Pull out every line in the listing below that contains the string "beside". Matching is case-sensitive.

══════════════════════════════

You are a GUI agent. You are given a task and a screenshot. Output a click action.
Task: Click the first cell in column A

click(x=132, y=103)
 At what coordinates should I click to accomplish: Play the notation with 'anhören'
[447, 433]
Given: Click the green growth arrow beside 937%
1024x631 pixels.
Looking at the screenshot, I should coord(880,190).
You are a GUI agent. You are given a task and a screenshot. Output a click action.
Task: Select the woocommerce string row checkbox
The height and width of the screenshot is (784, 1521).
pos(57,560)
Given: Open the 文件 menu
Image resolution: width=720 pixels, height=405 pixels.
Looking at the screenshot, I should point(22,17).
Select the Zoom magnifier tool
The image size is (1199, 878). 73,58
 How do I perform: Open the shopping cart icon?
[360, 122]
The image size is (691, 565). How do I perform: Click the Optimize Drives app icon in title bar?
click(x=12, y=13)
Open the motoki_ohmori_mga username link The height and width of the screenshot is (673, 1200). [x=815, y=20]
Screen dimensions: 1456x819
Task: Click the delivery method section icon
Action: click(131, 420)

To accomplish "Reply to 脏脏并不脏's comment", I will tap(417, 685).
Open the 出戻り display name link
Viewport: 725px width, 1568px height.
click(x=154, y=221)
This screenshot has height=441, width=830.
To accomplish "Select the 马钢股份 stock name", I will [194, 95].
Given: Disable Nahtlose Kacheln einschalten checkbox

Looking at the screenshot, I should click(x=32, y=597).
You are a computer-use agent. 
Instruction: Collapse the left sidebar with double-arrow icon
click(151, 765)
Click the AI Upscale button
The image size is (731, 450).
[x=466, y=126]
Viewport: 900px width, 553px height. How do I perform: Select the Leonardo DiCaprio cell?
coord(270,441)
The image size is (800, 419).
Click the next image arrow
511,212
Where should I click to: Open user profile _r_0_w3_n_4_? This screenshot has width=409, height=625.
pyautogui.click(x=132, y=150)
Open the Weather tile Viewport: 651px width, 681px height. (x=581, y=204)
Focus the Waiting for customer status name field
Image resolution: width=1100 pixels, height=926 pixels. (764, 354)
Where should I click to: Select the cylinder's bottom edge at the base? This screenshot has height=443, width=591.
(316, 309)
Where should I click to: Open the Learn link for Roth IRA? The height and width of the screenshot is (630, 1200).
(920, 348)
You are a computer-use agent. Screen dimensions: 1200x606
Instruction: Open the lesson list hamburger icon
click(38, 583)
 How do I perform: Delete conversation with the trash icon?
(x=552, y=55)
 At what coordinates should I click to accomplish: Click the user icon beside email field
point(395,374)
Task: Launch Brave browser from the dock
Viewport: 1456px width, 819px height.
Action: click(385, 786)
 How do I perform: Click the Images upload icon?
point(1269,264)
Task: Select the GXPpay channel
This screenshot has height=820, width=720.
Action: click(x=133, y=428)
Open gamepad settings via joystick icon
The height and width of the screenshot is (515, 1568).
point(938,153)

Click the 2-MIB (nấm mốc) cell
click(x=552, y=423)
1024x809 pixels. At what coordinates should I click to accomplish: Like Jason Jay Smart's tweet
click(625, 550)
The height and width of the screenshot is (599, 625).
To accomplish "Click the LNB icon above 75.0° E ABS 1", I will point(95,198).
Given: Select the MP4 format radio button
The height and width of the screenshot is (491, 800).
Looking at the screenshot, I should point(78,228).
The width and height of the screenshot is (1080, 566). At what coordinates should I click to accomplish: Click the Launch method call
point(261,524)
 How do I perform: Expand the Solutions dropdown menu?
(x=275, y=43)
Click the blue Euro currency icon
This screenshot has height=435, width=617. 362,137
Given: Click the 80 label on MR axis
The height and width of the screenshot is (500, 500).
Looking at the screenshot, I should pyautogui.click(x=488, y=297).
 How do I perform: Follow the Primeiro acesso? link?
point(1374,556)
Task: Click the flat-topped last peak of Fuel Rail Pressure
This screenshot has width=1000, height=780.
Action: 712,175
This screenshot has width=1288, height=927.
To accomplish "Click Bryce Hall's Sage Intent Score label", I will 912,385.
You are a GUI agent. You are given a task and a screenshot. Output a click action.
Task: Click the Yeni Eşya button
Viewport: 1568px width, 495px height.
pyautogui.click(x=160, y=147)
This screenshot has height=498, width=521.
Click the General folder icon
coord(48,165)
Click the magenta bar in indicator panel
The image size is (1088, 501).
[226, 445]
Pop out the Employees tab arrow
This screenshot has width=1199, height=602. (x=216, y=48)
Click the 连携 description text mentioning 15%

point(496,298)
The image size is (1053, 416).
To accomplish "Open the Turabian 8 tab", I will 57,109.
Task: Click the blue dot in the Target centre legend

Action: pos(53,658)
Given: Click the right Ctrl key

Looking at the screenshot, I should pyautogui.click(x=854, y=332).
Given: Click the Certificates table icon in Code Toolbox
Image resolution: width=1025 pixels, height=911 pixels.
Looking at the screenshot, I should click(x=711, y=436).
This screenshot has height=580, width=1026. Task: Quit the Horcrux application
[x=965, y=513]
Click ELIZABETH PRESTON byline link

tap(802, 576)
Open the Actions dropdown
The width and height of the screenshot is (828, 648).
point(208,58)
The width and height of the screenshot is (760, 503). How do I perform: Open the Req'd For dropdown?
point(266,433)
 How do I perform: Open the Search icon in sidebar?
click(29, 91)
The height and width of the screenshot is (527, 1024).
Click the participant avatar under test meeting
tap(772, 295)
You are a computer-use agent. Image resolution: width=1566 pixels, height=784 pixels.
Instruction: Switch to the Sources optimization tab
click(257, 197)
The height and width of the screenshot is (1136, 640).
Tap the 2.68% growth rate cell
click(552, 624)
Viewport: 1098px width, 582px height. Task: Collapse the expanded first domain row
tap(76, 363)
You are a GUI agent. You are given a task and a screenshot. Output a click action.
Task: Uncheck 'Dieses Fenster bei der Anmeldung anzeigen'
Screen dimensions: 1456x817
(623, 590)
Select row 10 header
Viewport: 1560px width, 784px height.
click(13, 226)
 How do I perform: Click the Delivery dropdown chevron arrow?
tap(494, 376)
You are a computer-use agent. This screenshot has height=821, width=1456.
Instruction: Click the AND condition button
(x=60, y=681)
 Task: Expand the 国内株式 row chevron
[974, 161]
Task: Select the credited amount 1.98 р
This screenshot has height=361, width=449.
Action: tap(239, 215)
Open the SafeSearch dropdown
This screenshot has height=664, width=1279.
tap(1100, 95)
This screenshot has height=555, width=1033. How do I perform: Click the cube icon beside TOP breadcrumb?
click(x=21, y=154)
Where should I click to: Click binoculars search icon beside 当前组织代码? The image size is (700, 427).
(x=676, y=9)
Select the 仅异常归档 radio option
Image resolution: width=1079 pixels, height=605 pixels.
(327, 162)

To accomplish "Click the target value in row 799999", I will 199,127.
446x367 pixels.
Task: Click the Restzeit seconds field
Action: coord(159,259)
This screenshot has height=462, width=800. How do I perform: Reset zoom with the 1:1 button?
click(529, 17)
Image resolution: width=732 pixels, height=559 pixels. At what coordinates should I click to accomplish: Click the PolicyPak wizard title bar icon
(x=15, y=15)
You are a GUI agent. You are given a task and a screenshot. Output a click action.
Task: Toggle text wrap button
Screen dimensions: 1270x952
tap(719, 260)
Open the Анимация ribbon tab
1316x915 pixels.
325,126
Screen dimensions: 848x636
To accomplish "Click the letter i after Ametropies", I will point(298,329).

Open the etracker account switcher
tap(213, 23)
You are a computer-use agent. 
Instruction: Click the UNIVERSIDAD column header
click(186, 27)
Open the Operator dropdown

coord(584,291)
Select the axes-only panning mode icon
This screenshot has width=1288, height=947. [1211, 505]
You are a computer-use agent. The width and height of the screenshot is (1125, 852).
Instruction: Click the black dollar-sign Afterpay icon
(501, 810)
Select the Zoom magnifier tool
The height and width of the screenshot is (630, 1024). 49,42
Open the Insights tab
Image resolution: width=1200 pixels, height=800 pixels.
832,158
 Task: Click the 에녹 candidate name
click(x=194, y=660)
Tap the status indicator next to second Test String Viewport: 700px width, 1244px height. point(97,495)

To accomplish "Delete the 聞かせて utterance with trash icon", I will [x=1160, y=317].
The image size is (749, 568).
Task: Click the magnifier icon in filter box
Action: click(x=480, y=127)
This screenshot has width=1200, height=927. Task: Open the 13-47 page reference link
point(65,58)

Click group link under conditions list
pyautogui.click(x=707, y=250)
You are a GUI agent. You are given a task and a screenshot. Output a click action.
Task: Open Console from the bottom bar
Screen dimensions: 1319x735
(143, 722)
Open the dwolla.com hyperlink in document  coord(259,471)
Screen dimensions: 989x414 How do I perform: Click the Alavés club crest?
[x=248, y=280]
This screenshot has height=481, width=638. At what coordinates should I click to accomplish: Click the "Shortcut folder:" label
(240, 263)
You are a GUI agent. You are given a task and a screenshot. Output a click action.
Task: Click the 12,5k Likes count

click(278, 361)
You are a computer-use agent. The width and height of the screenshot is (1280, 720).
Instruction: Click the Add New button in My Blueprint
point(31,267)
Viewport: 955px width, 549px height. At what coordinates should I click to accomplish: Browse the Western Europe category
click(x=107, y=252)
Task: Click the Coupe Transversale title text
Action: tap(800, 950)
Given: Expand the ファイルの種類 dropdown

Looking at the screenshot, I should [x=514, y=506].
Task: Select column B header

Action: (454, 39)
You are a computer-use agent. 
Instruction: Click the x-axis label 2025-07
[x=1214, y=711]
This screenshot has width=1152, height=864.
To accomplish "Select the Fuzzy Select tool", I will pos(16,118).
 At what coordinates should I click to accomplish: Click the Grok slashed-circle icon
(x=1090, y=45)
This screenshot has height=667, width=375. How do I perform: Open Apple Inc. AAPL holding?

══════════════════════════════

◆ Problem solution
Given: Click the green growth arrow beside 937%
 At what coordinates should I click to accomplish: Click the user icon beside email field
This screenshot has height=555, width=1033. How do I perform: Click the cube icon beside TOP breadcrumb?
Where should I click to: Click binoculars search icon beside 当前组织代码? The image size is (700, 427).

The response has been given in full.